Video. Sommerschlussverkauf: Von der kommerziellen Notwendigkeit zur Volkstradition


Jules Chéret-Archiv / Wiki Commons
Das Wort „Sale“ bezeichnete ursprünglich ein unverkauftes Stück Stoff. Es war ein umgangssprachlicher Ausdruck der Ladenbesitzer. 1830 war Simon Mannoury, der damalige Leiter des ersten Pariser Kaufhauses Petit Saint Thomas, in Paris ein Pionier. Angesichts der großen Menge unverkaufter Artikel beschloss er, diese zu einem reduzierten Preis zu verkaufen, um Platz für neue Artikel zu schaffen. Er führte außerdem das Konzept fester Preise ein, die direkt auf einem Etikett angegeben waren, und die freie Bewegung in den Gängen ohne Kaufverpflichtung. All diese kleinen Revolutionen förderten ein Geschäftsumfeld, in dem Kunden Rabatte leicht erkennen konnten. Von saisonalen Schlussverkäufen war man damals noch weit entfernt; der Preis eines Artikels konnte zu jeder Jahreszeit fallen.
Das Verkaufskonzept wurde später von anderen prominenten Namen der Pariser Handelsszene populär gemacht.
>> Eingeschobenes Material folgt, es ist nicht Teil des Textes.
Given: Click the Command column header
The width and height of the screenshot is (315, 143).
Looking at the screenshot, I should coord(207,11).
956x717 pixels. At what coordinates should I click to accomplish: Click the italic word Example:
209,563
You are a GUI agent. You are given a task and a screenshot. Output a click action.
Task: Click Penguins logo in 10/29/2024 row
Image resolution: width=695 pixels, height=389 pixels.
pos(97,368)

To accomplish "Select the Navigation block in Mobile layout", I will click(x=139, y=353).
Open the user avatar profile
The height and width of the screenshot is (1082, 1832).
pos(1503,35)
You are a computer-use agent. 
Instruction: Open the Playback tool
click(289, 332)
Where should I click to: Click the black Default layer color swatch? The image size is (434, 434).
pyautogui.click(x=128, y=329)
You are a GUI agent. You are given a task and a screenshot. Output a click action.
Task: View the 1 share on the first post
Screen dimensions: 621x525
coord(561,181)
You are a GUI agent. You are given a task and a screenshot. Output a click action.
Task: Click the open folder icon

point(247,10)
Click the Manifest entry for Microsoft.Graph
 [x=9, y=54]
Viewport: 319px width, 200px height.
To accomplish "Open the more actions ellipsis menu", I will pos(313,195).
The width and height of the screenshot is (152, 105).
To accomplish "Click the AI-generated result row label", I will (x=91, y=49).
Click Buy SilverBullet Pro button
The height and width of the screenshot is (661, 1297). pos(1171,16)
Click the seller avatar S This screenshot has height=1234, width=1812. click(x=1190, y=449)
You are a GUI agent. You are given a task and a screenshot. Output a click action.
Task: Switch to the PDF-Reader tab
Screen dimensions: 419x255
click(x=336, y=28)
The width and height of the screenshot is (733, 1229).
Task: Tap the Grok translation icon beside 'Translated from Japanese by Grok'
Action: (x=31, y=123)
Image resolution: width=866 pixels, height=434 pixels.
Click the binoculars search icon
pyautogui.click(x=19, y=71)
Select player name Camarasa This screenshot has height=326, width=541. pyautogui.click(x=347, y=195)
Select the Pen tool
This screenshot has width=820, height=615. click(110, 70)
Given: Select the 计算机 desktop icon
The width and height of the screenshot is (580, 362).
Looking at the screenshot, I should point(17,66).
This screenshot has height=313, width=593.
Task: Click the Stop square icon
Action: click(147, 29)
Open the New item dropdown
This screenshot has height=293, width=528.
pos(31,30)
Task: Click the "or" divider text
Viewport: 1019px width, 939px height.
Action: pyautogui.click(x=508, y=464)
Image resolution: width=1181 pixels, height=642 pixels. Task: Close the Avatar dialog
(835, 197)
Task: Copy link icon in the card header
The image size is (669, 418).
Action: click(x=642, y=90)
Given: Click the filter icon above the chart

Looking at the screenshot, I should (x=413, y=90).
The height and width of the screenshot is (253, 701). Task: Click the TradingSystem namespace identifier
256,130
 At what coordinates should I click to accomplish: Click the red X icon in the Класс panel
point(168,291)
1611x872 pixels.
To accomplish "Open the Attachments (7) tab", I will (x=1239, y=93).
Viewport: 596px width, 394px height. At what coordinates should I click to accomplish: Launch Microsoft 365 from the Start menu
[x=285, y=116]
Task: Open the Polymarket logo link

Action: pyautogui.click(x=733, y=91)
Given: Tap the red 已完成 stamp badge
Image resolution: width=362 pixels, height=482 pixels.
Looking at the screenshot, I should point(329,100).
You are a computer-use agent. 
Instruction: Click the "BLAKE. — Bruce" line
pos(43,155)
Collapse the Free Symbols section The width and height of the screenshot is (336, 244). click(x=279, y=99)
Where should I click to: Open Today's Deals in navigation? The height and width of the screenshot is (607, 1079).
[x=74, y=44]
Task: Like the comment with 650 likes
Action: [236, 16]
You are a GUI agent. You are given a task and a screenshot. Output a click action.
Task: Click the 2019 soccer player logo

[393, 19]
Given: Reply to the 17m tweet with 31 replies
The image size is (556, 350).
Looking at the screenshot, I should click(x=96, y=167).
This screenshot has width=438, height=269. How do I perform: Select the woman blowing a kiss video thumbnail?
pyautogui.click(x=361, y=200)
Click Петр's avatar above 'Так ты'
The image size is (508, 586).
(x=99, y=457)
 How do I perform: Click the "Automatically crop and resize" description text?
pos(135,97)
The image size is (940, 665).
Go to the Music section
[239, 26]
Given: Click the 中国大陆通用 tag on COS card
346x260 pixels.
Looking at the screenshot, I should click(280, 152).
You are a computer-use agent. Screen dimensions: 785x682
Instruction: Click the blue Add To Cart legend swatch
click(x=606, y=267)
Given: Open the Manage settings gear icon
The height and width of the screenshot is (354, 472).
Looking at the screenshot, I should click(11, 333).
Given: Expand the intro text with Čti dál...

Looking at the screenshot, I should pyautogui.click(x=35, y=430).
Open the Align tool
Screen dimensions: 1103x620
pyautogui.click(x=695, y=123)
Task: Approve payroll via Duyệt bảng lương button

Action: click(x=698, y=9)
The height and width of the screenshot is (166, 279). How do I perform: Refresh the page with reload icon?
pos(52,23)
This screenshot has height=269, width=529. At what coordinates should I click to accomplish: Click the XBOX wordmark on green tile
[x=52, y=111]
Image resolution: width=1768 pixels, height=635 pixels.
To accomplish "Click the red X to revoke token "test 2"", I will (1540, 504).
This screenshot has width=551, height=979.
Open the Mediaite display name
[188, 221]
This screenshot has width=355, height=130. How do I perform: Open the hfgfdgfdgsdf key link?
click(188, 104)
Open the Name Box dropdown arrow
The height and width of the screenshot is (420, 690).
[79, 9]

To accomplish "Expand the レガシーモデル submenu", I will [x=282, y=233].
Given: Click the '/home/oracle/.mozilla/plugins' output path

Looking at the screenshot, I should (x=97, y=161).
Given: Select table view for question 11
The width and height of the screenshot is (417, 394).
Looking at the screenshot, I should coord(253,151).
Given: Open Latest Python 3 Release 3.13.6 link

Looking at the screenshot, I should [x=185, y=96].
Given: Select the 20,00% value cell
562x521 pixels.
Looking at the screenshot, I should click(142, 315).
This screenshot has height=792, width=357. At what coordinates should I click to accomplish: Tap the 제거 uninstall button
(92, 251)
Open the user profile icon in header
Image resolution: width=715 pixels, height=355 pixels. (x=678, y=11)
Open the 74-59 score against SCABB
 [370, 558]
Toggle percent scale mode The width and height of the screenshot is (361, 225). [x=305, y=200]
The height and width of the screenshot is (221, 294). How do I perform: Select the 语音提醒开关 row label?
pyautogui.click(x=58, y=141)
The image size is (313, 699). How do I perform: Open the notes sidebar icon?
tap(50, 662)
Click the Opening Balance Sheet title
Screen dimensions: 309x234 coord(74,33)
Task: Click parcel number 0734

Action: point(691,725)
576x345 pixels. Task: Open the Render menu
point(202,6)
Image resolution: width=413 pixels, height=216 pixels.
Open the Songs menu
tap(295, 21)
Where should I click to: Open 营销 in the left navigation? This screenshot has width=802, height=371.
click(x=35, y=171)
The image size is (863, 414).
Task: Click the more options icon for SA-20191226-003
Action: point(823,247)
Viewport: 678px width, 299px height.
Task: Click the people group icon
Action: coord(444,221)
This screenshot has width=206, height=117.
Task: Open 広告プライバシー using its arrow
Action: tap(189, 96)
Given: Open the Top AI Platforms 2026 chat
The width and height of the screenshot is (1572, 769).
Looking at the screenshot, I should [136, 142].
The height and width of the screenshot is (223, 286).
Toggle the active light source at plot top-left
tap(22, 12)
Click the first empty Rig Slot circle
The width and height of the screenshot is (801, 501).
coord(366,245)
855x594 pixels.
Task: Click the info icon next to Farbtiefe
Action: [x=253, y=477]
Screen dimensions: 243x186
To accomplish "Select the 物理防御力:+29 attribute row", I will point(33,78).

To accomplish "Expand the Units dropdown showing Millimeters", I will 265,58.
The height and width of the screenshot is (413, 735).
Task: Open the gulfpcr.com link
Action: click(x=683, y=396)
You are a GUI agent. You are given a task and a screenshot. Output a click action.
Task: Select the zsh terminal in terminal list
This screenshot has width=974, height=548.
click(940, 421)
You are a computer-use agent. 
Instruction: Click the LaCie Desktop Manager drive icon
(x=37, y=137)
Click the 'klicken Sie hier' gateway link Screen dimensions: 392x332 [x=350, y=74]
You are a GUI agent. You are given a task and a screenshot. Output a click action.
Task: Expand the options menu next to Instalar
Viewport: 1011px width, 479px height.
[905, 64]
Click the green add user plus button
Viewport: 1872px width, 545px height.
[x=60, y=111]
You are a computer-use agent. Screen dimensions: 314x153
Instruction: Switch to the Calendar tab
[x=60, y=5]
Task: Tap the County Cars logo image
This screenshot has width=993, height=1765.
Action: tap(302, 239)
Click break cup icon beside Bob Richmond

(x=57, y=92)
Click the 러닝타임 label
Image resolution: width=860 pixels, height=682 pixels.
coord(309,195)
Aristide Boucicaut , der für Simon Mannoury bei Petit Saint Thomas gearbeitet hatte, gründete 1852 gemeinsam mit seiner Frau Au Bon Marché, wodurch Rabatte Kultstatus erlangten und eine große Kundschaft anzogen.
Es war jedoch der Gründer von Printemps, Jules Jaluzot, der die Schlussverkäufe, wie wir sie heute kennen, etablierte. Er hatte die Idee, sie in ein großes saisonales Geschäft umzuwandeln. Sein Ziel war es, einen Übergang zwischen dem Warenfluss und dem Rhythmus der Jahreszeiten und der Mode zu schaffen. Er kündigte an, einmal im Jahr unverkaufte Artikel zu liquidieren, um Platz für neue Kollektionen zu schaffen. Dieses jährliche Event erfreute sich schnell großer Beliebtheit, und viele andere Geschäfte, wie die Galeries Lafayette und La Samaritaine, ließen sich davon inspirieren. Diese Institutionalisierung hatte auch eine demokratisierende Wirkung: Mode und Neuheiten wurden einem breiteren Publikum zugänglicher, und Einkaufen verwandelte sich allmählich von einer reinen Notwendigkeit in eine Form der Freizeitgestaltung und des sozialen Strebens.
Der wachsende Verkaufserfolg geht mit Missbrauch einher. Falsche Rabatte, Preisnachlässe auf minderwertige Produkte oder sogar beschädigte Artikel, die als gebraucht verkauft werden, werden angeboten. Um diesen Missbrauch zu bekämpfen, sind staatliche Eingriffe zum Schutz der Verbraucher unerlässlich.
Im Jahr 1906 tauchte der Begriff „Sales“ erstmals im französischen Recht auf. Ein Gesetz legte fest, dass alle unter diesem Namen verkauften Produkte einer Sondergenehmigung des Bürgermeisters bedürfen. Später, im Jahr 1962, präzisierte ein Dekret die Definition und verbot insbesondere den Verkauf von Waren, die zu alt oder in schlechtem Zustand waren. 1996 wurden per Gesetz zwei Verkaufsperioden pro Jahr festgelegt: eine im Sommer und eine im Winter mit jeweils sechswöchiger Dauer. 2019 verkürzte ein neues Gesetz diese Dauer auf vier Wochen.
Die Verkürzung der Dauer ist möglicherweise auf eine Anpassung an ein dynamischeres Geschäftsumfeld zurückzuführen, das durch den zunehmenden Online-Handel und die Vervielfachung der Sonderangebote im Laufe des Jahres gekennzeichnet ist. Der Sommerschlussverkauf beginnt nun am letzten Mittwoch im Juni um 8 Uhr. Fällt der letzte Mittwoch des Monats auf den 28. Juni, wird dieser Termin auf den vorletzten Mittwoch im Juni vorverlegt. Ausnahmen von diesen nationalen Terminen gelten jedoch für die Überseedepartements und bestimmte Grenzregionen.
Aus einem einfachen Trick eines Ladenbesitzers zur Bestandsverwaltung haben sich Schlussverkäufe, insbesondere Sommerschlussverkaufe, zu einer wahren kommerziellen und gesellschaftlichen Institution entwickelt. Gesetzlich geregelt, prägen sie das Wirtschaftsleben und die Konsumgewohnheiten und bieten Millionen von Menschen jedes Jahr die Hoffnung, unter der Sommersonne ein Schnäppchen zu machen.